As a first step, a theory of convex penalizations for the dual martingale approach has been developed on the simpler example of an optimal stopping problem, and its convergence properties have been explored (see [BHS15]). As a next step, a more complicated model of a system of coupled water reservoirs for electricity production is being considered. This model is coupled to a model of electricity prices on the spot market, involving day-ahead bids of the energy producers (see [LWM13]). For this model, a dual martingale approach is being developed which is elaborated enough to yield good upper bounds on the objective value yet simple enough to be solvable by the envisaged Monte-Carlo simulations.
In this project we consider a combined model of a hydro-electric storage and production facility and of the day-by-day electricity bid market, involving day-ahead bids of the energy producers. This coupled model has been introduced in [LWM13]. The production facility consists of a number of interconnected water reservoirs. Electricity can be produced from these reservoirs by releasing water from a reservoir situated at higher elevation to one at lower elevation. It can also be stored in the form of potential energy by pumping water from a reservoir at lower elevation to one at higher elevation. The energy conversion efficiency of these processes is lower than 100%, however, and running the water in a cycle leads to a certain loss. The reservoirs are filled by rain and other natural processes, which are modeled as a stochastic process. This process is also coupled to the stochastic process modeling the electricity price. When exploiting the reservoirs, the operator has to meet certain constraints such as not exceeding the capacity of each turbine and not emptying a reservoir completely. Currently the reservoirs are assumed to be ordered linearly, as depicted in the figure below.

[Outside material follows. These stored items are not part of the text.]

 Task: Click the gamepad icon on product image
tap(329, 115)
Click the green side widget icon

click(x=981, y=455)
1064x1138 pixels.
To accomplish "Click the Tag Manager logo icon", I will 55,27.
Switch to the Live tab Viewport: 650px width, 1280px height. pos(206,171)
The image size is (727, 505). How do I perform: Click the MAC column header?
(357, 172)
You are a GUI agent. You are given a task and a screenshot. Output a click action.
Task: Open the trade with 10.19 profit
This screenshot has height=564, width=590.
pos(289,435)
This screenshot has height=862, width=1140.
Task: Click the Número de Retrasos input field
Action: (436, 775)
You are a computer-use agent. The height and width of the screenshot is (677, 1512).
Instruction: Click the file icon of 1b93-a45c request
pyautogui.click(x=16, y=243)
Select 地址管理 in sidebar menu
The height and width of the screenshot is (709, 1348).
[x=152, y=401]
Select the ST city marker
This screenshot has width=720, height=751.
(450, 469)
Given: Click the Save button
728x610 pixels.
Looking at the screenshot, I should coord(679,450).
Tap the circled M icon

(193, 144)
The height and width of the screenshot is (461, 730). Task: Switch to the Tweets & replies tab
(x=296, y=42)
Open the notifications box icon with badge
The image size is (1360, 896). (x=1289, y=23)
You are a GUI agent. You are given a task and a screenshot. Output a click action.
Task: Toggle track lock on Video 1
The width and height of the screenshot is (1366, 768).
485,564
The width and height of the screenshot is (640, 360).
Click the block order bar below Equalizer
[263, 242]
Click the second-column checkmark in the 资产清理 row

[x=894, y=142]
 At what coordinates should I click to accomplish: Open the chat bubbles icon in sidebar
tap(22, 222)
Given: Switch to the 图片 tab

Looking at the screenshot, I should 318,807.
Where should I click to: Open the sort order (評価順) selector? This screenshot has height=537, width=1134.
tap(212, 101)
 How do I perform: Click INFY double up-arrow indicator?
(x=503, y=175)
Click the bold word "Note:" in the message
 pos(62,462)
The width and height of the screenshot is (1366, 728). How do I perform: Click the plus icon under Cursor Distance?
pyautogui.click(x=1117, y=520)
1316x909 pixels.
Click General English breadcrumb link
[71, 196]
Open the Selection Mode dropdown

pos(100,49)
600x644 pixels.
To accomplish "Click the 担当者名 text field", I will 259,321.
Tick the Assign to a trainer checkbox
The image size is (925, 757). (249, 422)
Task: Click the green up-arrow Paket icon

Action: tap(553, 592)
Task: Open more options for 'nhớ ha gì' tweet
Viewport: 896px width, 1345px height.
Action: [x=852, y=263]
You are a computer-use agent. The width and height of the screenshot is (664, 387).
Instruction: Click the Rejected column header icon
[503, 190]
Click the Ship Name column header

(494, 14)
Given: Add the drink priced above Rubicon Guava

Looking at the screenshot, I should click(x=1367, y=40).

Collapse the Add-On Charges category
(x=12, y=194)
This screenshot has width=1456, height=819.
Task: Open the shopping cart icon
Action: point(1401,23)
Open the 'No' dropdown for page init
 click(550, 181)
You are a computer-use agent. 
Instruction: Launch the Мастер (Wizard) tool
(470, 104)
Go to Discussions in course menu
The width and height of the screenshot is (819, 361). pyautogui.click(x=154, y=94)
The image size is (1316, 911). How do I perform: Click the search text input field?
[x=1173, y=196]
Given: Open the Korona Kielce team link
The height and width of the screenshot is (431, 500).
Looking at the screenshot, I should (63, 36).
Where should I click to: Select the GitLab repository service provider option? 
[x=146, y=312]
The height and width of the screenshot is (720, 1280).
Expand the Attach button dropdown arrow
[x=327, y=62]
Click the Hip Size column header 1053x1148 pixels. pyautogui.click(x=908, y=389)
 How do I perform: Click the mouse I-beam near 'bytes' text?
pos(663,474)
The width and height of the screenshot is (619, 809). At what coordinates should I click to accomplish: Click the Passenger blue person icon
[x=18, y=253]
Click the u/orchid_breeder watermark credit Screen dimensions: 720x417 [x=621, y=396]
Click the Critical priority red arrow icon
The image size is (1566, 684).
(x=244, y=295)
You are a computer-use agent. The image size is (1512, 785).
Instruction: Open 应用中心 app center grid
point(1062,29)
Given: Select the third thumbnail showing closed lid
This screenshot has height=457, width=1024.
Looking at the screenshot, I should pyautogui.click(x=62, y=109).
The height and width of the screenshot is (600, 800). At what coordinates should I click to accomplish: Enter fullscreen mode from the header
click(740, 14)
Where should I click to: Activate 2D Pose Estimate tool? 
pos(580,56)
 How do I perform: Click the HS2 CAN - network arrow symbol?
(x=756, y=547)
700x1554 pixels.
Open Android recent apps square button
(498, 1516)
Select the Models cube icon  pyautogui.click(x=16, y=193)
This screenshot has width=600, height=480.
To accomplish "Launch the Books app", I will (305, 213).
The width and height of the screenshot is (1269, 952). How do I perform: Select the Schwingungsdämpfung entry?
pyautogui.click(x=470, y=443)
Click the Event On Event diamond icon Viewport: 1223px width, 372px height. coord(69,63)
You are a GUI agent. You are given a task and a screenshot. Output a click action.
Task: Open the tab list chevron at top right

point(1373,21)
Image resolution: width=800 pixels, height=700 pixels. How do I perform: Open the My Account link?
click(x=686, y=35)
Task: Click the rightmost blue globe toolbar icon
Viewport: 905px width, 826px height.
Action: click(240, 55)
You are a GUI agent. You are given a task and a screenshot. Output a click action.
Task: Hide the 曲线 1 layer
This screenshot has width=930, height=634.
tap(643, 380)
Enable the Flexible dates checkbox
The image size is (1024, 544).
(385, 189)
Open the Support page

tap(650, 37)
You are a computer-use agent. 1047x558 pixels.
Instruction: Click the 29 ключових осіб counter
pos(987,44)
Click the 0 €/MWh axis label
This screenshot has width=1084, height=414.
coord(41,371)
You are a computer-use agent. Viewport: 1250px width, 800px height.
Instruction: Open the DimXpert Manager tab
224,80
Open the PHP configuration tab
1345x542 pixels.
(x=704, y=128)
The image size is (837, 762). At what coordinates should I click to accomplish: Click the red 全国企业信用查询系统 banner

A cooperation has been started with the project A-CH3 "Multiview geometry for ophthalmic surgery simulation". This project aims at identifying the location of 3D objects from image data of multiple cameras in real time. Specific semi-definite programming techniques have been discussed to reduce the influence of noise on the reconstruction of the object locations from measurement data.

The project A-CH4 of M. von Kleist, C. Hartmann and M. Weber is concerned with optimal control of a stochastic dynamical system governed by a chemical master equation, which is modeling the evolution of microbial strains which are resistant to different drugs. The dual martingale methods recently developed in [HSZ16] for the optimal control of hydroelectric storage and production systems are to be adapted to the dynamical systems treated in the project A-CH4.

The cooperation with project C-SE13 of M. Eigel, R. Henrion, D. Hoemberg, and R. Schneider has been initiated, consultations on the application of robust stochastic optimization methods to chance-constrained problems are under way.